The Girl with Seven Names: A North Korean Defector’s Story

The Girl with Seven Names: A North Korean Defector’s Story
Author :
Publisher : HarperCollins UK
Total Pages : 356
Release :
ISBN-10 : 9780007554867
ISBN-13 : 0007554869
Rating : 4/5 (67 Downloads)

Book Synopsis The Girl with Seven Names: A North Korean Defector’s Story by : Hyeonseo Lee

Download or read book The Girl with Seven Names: A North Korean Defector’s Story written by Hyeonseo Lee and published by HarperCollins UK. This book was released on 2015-07-02 with total page 356 pages. Available in PDF, EPUB and Kindle. Book excerpt: NEW YORK TIMES BESTSELLER An extraordinary insight into life under one of the world’s most ruthless and secretive dictatorships – and the story of one woman’s terrifying struggle to avoid capture/repatriation and guide her family to freedom.
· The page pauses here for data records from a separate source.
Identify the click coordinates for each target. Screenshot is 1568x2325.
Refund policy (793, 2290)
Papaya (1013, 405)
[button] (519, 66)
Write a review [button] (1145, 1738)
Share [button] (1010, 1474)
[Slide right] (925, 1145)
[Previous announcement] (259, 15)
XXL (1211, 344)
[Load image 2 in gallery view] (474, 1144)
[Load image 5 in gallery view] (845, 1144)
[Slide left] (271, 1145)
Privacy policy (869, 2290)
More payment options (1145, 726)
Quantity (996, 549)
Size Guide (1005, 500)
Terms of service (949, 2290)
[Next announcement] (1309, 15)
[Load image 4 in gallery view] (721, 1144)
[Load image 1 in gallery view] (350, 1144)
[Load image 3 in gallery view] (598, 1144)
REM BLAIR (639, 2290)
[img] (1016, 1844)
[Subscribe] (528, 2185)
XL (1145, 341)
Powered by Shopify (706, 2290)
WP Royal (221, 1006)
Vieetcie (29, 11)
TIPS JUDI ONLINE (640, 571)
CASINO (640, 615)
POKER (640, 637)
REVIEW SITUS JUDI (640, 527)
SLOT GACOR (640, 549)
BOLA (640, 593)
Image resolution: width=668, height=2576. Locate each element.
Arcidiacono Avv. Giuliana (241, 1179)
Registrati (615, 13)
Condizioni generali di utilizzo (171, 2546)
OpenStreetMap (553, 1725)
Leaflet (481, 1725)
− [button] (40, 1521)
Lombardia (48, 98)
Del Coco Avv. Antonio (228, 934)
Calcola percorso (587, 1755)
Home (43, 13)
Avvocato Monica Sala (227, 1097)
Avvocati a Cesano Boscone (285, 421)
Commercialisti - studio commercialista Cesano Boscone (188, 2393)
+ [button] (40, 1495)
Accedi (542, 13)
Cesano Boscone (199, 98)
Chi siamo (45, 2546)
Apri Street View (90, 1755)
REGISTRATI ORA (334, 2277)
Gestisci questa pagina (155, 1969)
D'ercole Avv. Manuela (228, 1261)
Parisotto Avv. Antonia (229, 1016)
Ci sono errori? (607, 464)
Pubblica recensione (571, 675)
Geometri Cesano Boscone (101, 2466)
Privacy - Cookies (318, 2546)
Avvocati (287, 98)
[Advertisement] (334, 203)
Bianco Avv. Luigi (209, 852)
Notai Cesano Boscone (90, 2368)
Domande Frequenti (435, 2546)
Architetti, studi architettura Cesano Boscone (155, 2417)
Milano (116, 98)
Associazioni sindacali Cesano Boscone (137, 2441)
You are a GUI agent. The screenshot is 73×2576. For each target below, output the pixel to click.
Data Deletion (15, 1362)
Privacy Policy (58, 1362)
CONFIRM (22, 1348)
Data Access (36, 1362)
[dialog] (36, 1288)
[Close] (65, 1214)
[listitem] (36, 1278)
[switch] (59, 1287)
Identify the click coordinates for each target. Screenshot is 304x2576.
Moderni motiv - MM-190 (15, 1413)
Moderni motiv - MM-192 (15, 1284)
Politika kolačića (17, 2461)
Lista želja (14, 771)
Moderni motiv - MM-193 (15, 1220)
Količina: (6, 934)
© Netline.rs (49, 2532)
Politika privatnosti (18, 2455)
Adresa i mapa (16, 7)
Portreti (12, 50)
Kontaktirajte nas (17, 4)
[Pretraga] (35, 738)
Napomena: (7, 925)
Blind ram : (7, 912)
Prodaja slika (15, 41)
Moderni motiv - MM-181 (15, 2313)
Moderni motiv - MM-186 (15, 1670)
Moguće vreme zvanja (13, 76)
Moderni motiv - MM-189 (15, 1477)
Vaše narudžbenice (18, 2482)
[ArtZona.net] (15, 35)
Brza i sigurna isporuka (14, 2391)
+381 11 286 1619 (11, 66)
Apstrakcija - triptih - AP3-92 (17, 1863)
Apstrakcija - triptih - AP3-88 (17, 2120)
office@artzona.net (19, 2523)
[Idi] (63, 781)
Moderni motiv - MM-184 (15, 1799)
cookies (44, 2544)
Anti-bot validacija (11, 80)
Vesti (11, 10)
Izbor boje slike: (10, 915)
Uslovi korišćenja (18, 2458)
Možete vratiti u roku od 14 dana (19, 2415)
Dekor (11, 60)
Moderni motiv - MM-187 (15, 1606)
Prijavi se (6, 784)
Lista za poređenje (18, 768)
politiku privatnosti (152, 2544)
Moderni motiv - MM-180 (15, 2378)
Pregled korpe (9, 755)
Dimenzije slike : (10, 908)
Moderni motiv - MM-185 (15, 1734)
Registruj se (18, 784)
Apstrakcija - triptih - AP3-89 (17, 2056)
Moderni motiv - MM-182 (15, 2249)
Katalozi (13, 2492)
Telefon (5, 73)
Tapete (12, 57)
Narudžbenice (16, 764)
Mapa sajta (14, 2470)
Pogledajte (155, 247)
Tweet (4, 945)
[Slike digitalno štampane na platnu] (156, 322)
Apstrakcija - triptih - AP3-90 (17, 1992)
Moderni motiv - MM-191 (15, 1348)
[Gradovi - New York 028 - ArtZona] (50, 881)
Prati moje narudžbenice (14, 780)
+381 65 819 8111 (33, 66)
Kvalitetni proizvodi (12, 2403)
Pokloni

Without You, There Is No Us

Without You, There Is No Us
Author :
Publisher : Crown
Total Pages : 322
Release :
ISBN-10 : 9780307720665
ISBN-13 : 0307720667
Rating : 4/5 (65 Downloads)

Book Synopsis Without You, There Is No Us by : Suki Kim

Download or read book Without You, There Is No Us written by Suki Kim and published by Crown. This book was released on 2015-10-13 with total page 322 pages. Available in PDF, EPUB and Kindle. Book excerpt: A haunting account of teaching English to the sons of North Korea's ruling class during the last six months of Kim Jong-il's reign Every day, three times a day, the students march in two straight lines, singing praises to Kim Jong-il and North Korea: Without you, there is no motherland. Without you, there is no us. It is a chilling scene, but gradually Suki Kim, too, learns the tune and, without noticing, begins to hum it. It is 2011, and all universities in North Korea have been shut down for an entire year, the students sent to construction fields—except for the 270 students at the all-male Pyongyang University of Science and Technology (PUST), a walled compound where portraits of Kim Il-sung and Kim Jong-il look on impassively from the walls of every room, and where Suki has gone undercover as a missionary and a teacher. Over the next six months, she will eat three meals a day with her young charges and struggle to teach them English, all under the watchful eye of the regime. Life at PUST is lonely and claustrophobic, especially for Suki, whose letters are read by censors and who must hide her notes and photographs not only from her minders but from her colleagues—evangelical Christian missionaries who don't know or choose to ignore that Suki doesn't share their faith. As the weeks pass, she is mystified by how easily her students lie, unnerved by their obedience to the regime. At the same time, they offer Suki tantalizing glimpses of their private selves—their boyish enthusiasm, their eagerness to please, the flashes of curiosity that have not yet been extinguished. She in turn begins to hint at the existence of a world beyond their own—at such exotic activities as surfing the Internet or traveling freely and, more dangerously, at electoral democracy and other ideas forbidden in a country where defectors risk torture and execution. But when Kim Jong-il dies, and the boys she has come to love appear devastated, she wonders whether the gulf between her world and theirs can ever be bridged. Without You, There Is No Us offers a moving and incalculably rare glimpse of life in the world's most unknowable country, and at the privileged young men she calls "soldiers and slaves."